Offshore outsourcing is having an impact on American IT payrolls, ITAA president Harris Miller suggests.
"This is still not the job market America's IT workers have been hoping for," Miller said Wednesday in prepared remarks announcing the study. "Instead, increased competition appears to be the rule for 2004 here and abroad. The U.S. workforce is not giving up its edge without a fight, but as an industry and as a nation, we must become more competitive if we are to retain our standing as the world's innovators."
Though the forecast is grim, IT employment rose between the first quarter of 2003 and the first quarter of 2004, albeit by a paltry 2%.
Nearly nine in 10 of those new jobs came from buying companies, not IT vendors. Banking, finance, manufacturing, food service, and transportation companies provided the bulk of IT employment, accounting for 79% of the IT workforce.
Despite a general improvement in the economy, the report states, employers remain cautious about hiring. Some employers blame climbing employee-benefit costs for the slowdown in hiring. In addition, savings brought on by offshore outsourcing and new technologies and business models mean employers can continue to be productive without hiring new personnel.
The ITAA poll isn't the first evidence of a weakening IT-labor market. An InformationWeek analysis of Department of Labor data last month also showed a shrinking American IT workforce. That analysis revealed that the number of employed IT professionals has decreased by nearly 7% in the past three years as IT unemployment nearly doubled. The analysis of government data shows an IT workforce of 3.57 million Americans.
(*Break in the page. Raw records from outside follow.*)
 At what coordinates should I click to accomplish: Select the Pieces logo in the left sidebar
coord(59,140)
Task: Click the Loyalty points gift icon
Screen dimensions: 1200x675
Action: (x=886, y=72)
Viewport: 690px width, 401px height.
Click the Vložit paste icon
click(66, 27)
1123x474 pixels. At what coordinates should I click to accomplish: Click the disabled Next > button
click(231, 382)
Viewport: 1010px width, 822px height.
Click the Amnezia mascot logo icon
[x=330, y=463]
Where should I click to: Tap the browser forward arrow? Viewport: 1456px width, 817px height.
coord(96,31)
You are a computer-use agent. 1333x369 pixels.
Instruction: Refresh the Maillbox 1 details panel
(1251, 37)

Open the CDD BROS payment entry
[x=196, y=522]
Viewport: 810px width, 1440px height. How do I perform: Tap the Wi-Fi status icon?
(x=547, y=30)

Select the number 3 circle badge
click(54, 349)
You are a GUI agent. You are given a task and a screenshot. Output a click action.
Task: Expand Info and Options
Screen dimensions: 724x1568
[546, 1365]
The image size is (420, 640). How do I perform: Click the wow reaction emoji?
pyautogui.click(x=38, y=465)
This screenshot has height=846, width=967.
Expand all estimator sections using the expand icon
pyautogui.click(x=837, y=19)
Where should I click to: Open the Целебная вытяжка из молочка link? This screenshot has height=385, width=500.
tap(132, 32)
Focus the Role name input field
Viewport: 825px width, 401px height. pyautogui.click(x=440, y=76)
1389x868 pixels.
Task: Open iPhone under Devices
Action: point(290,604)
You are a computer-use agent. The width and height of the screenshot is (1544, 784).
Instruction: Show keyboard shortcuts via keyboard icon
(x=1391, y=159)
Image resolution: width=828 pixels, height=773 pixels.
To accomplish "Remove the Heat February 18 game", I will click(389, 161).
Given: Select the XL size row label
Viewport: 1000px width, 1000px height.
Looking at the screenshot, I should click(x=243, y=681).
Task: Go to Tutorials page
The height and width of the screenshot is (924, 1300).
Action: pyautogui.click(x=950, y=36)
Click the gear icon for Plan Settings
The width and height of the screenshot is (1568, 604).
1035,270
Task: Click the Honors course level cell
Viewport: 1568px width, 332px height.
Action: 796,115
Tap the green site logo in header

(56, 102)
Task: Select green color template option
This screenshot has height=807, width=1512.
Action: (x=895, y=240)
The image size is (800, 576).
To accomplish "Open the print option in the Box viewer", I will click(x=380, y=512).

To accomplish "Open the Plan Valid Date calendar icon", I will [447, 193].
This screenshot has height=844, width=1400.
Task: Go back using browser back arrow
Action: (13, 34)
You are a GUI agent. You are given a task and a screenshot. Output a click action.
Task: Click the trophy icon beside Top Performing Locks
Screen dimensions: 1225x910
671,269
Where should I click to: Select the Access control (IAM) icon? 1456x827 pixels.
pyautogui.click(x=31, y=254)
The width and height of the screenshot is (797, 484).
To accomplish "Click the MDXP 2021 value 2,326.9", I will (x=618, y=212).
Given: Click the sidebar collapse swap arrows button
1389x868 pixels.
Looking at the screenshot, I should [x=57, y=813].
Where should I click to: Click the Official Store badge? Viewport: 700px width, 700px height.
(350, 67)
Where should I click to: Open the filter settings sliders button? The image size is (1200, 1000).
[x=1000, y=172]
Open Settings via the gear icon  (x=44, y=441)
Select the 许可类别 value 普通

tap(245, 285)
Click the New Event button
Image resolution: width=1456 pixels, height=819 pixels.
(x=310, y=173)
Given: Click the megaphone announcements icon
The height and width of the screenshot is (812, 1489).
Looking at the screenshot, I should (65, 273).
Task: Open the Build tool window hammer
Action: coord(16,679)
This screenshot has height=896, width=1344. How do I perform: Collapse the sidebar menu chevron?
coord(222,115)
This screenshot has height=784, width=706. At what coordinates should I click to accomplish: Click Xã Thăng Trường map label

ITAA uses a broader method of calculating the IT workforce, which it says approaches 10.53 million.
Other key findings of the ITAA study:
The Northeast added the largest percentage of IT jobs--5%. IT employment fell in the West by 0.7%. IT employment grew in the South by 4%, and it remains home to the largest number of IT workers in the nation: 3.13 million. IT employment in the Midwest edged up 2.6%.
Technical-support and network-system-design categories saw the largest year-to-year increases in employment, up 5%.
Employers place the hiring emphasis on a solid track record. The best background for IT jobs appears to be previous experience in a related field and a four-year college degree in a related field.
Personality is crucial. Interpersonal skills drew the most votes from companies of all sizes--twice as important as project management or team building.
The ITAA-commissioned random survey of 500 managers responsible for hiring IT personnel took place between Feb. 24 and March 23. The margin of error in the survey is plus or minus 4.4%.